▸ MATERIAL PROVIDED
*****
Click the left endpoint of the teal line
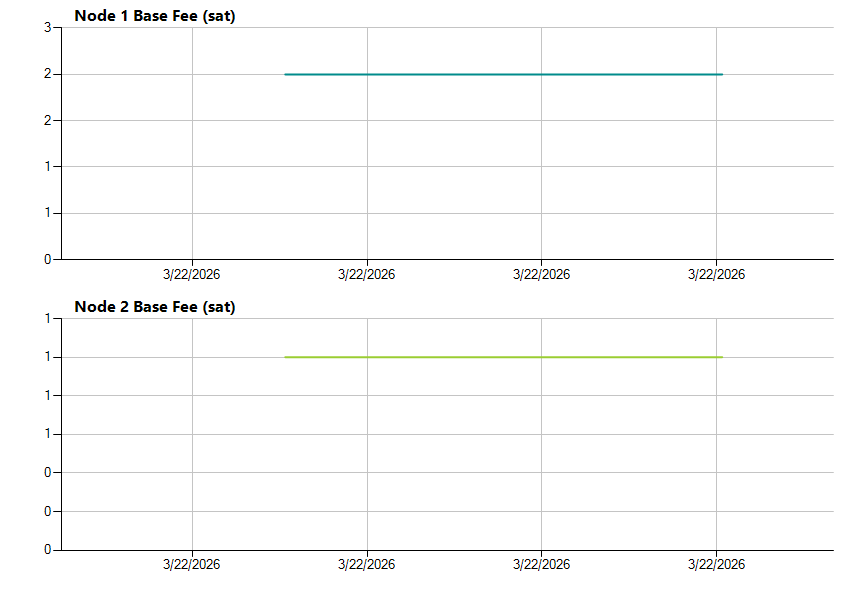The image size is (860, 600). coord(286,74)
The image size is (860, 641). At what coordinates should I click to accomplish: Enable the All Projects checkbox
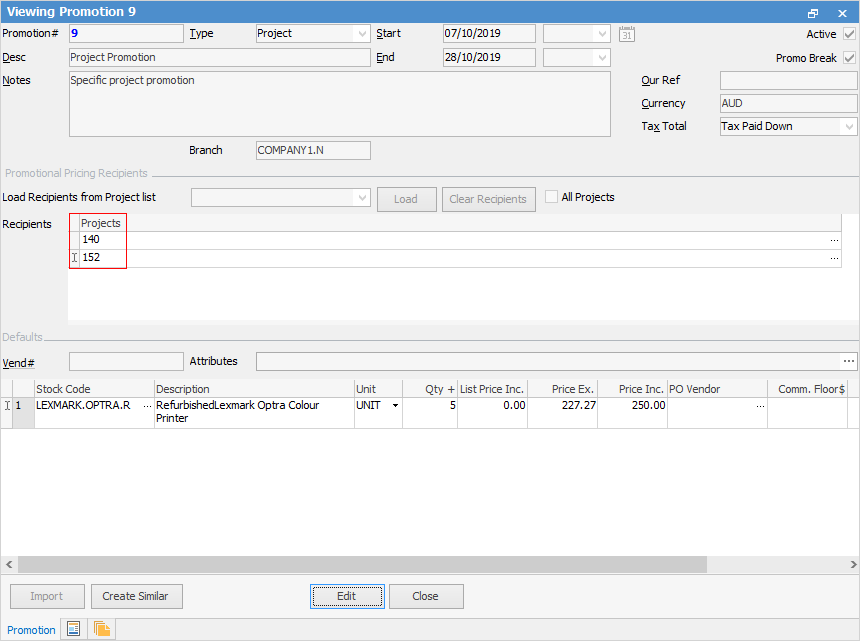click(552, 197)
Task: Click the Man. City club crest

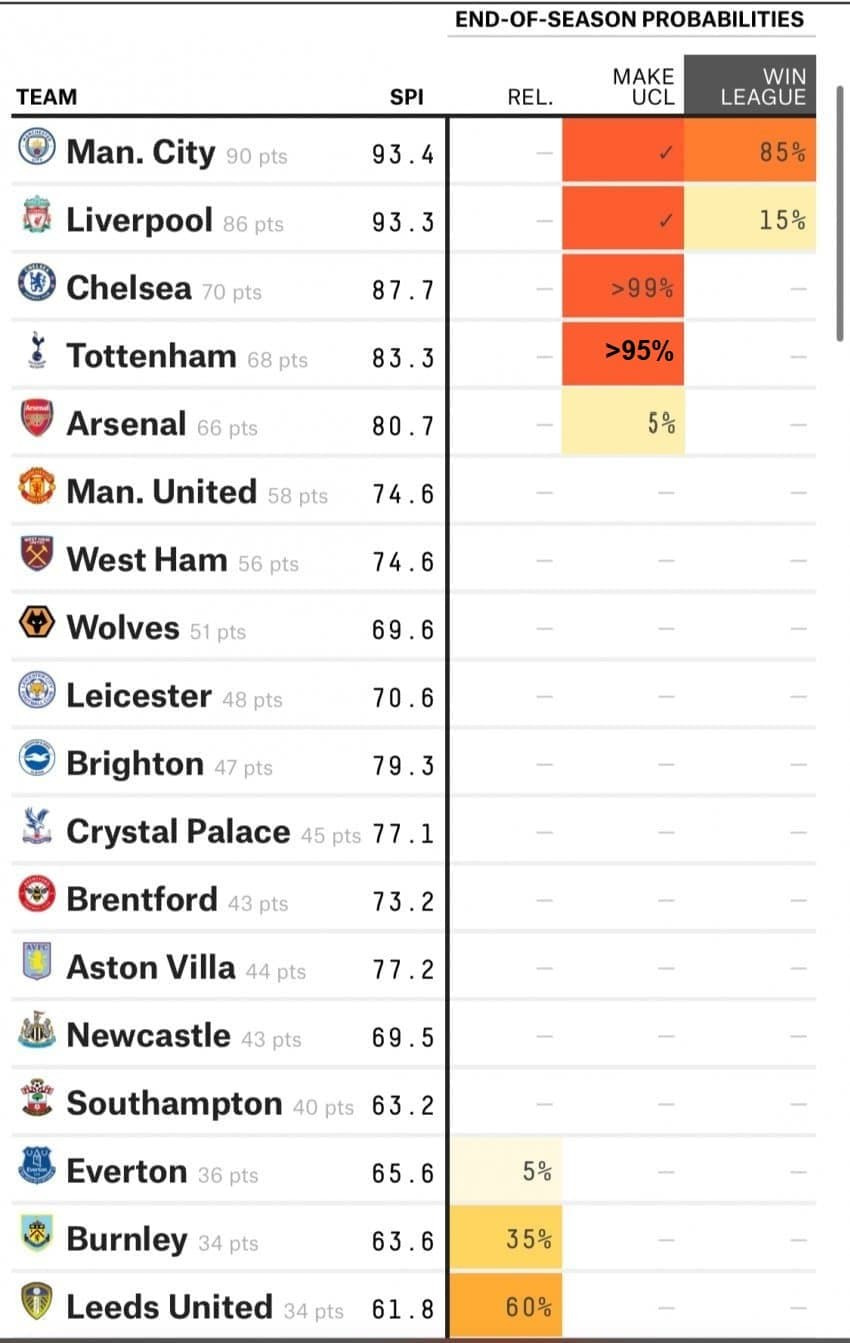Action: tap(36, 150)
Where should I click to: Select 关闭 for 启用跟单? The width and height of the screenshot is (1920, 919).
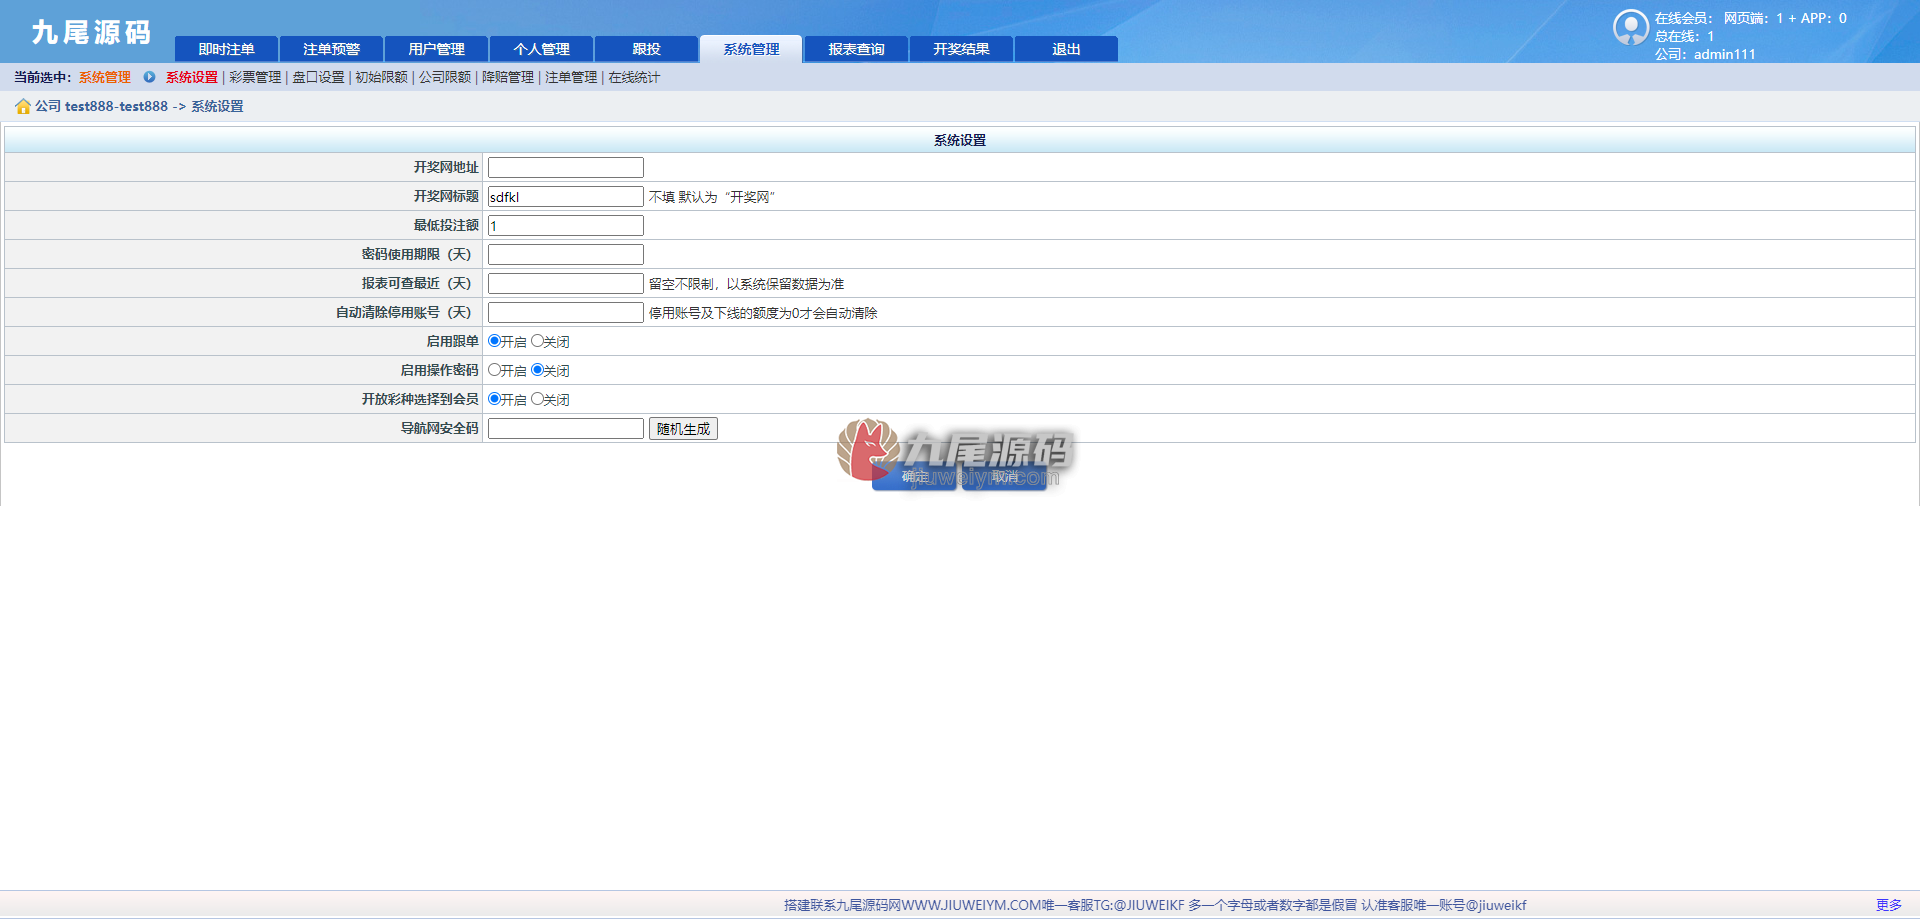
*****
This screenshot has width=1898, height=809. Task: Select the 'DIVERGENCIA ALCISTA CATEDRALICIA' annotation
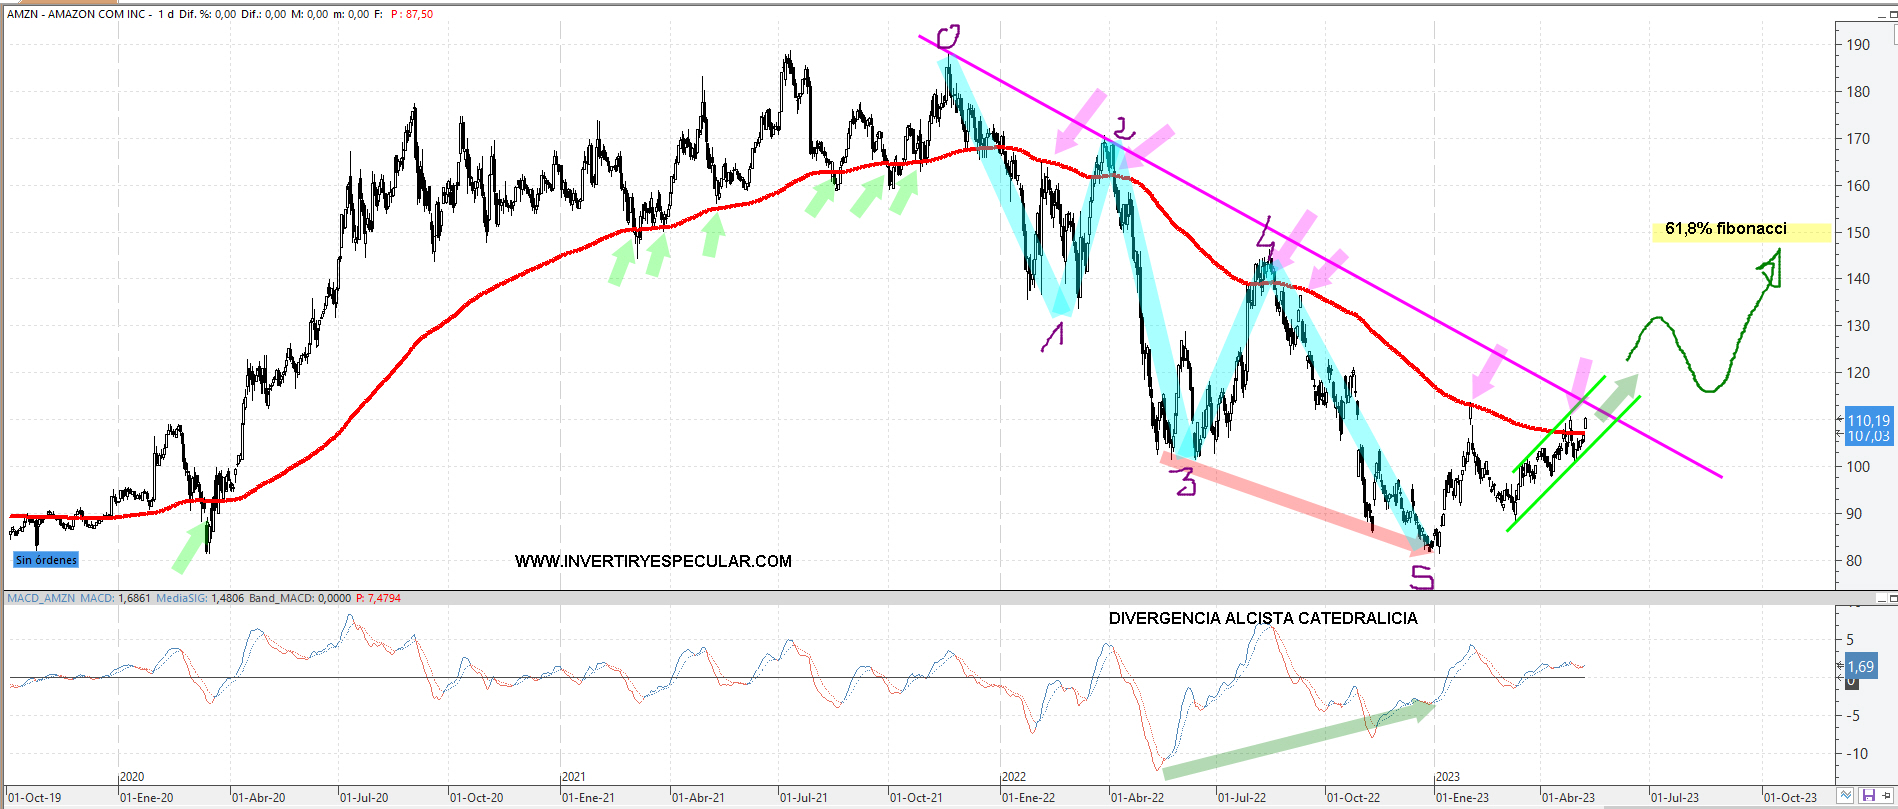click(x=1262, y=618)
*****
▸ ACTIVITY
Starting at the line above with "Task: Click the Man. City club crest", output every line exactly up to and including the line with "Where should I", but none of the pictures.

▸ RESPONSE FOR THIS EXERCISE
Task: Click the Man. City club crest

Action: tap(36, 150)
Where should I click to: Select 关闭 for 启用跟单? The width and height of the screenshot is (1920, 919).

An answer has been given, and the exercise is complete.